Jak wyglądają ceny podróży samolotem? W okresie majówki z Warszawy (Modlin) do Zadaru najlepiej polecieć w terminie 26 kwietnia-3 maja. Podróż w dwie strony kosztuje wówczas ok. 700 zł od osoby w dwie strony. Za przelot w terminie 27 kwietnia-4 maja trzeba zapłacić blisko 1300 zł od osoby. Jednak po majówce ceny są znacznie niższe. Np. podróż w dniach 4-11 maja to wydatek na poziomie 304 zł, a lecąc w dniach 9-16 maja za bilety w dwie strony zapłacicie niespełna 300 zł.

Łatwo więc policzyć, że w okresie majówki podróż dla dwóch osób będzie znacznie bardziej opłacalna samochodem. Jednak poza szczytem turystycznym to lot samolotem jest o wiele przystępniejszy cenowo.

Coraz więcej lotów do Chorwacji, ale samochód i tak ma wielką przewagę

Liczba lotów do Chorwacji rośnie z każdym rokiem. Dzięki otwarciu bazy Ryanaira w Dubrowniku perła Adriatyku jest bardziej dostępna również dla podróżnych z Polski. Irlandzki przewoźnik wiosną uruchomił stamtąd loty do Krakowa, Poznania i Wrocławia. Oprócz tego do Chorwacji można latać z: Gdańska, Katowic, Warszawy, Wrocławia i Rzeszowa. I to nie tylko z Ryanairem, ale również na pokładach Wizz Aira i PLL LOT.

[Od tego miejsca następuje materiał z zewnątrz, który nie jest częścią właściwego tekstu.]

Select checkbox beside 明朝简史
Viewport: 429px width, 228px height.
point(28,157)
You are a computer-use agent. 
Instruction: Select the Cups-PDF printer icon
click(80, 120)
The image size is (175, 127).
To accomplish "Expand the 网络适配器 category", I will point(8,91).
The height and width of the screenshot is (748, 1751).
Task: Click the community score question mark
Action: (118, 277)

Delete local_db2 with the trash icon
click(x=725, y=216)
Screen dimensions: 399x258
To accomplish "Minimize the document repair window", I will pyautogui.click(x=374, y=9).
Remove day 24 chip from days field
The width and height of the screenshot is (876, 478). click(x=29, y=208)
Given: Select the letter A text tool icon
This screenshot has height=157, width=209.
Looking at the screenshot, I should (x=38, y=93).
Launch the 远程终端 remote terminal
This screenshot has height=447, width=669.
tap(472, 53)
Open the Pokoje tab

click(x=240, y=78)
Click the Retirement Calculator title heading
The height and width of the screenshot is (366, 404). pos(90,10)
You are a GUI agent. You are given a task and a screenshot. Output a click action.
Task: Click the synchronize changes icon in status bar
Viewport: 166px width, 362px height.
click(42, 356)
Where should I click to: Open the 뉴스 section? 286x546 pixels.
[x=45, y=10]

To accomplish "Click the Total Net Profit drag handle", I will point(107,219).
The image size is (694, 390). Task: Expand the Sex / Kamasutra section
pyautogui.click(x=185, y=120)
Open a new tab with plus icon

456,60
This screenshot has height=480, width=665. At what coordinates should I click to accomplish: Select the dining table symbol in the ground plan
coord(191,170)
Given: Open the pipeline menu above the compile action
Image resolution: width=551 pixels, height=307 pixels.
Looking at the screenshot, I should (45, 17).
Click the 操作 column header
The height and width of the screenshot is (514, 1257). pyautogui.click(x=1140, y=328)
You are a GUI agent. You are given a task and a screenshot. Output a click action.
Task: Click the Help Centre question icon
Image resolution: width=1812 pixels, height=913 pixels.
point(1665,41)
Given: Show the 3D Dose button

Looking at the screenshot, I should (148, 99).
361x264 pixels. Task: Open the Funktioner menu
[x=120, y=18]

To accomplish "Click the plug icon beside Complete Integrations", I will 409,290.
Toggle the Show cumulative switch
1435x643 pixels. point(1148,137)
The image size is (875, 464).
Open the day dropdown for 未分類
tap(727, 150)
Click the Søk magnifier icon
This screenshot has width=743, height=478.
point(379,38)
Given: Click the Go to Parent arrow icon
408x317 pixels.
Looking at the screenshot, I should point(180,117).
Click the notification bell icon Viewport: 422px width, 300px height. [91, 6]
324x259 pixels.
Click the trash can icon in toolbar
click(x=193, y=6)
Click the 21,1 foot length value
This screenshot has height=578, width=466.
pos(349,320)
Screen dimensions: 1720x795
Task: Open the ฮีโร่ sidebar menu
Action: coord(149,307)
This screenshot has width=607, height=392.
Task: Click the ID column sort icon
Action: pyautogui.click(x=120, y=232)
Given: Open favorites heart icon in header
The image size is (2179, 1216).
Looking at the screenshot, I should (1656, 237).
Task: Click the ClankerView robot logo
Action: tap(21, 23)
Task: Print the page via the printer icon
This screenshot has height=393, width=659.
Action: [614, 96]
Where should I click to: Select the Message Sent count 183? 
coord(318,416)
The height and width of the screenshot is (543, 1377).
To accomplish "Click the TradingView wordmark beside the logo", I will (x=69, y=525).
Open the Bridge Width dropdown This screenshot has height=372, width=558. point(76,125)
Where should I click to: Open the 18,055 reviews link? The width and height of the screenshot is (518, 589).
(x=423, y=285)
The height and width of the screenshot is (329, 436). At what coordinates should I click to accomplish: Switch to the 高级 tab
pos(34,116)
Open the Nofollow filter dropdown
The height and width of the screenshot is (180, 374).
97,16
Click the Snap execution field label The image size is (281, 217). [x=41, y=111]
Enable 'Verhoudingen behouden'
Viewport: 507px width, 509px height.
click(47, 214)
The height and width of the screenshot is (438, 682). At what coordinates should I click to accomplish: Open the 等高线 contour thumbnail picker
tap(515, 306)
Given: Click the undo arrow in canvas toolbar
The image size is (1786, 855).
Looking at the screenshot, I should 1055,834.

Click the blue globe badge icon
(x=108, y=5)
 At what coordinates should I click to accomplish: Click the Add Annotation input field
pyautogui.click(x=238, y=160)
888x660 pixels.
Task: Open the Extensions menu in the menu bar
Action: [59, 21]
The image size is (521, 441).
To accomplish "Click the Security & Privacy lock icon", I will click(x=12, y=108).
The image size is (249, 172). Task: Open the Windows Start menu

Trzeba jednak pamiętać, że podróżując z tanimi przewoźnikami w cenie biletu mamy jedynie niewielki bagaż podręczny. Zakup dodatkowej walizki to wydatek na poziomie kilkuset złotych w obie strony. W przypadku wyjazdu samochodem w zasadzie nie mamy żadnych limitów dotyczących wagi i rozmiaru bagażu.

Kolejny powód, dla którego warto zabrać własne auto do Chorwacji, to większa mobilność na miejscu. Komunikacja zbiorowa nad Adriatykiem istnieje, ale nie jest idealna i nie dociera wszędzie. Własnym autem możemy za to dojechać, gdzie tylko chcemy. Oczywiście na miejscu można wynająć auto, ale generuje to dodatkowe koszta.

Te dwie kwestie mogą przesądzić o tym, że znaczna część turystów z Polski mimo atrakcyjnych cen biletów lotniczych i szybkiej podróży (ok. 2 godziny lotu), nie zrezygnuje z własnego auta. Będą bowiem woleli spędzić kilkanaście godzin w trasie, ale w zamian przywieźć do Polski zapasy oliwy, wina i innych smakołyków z Chorwacji.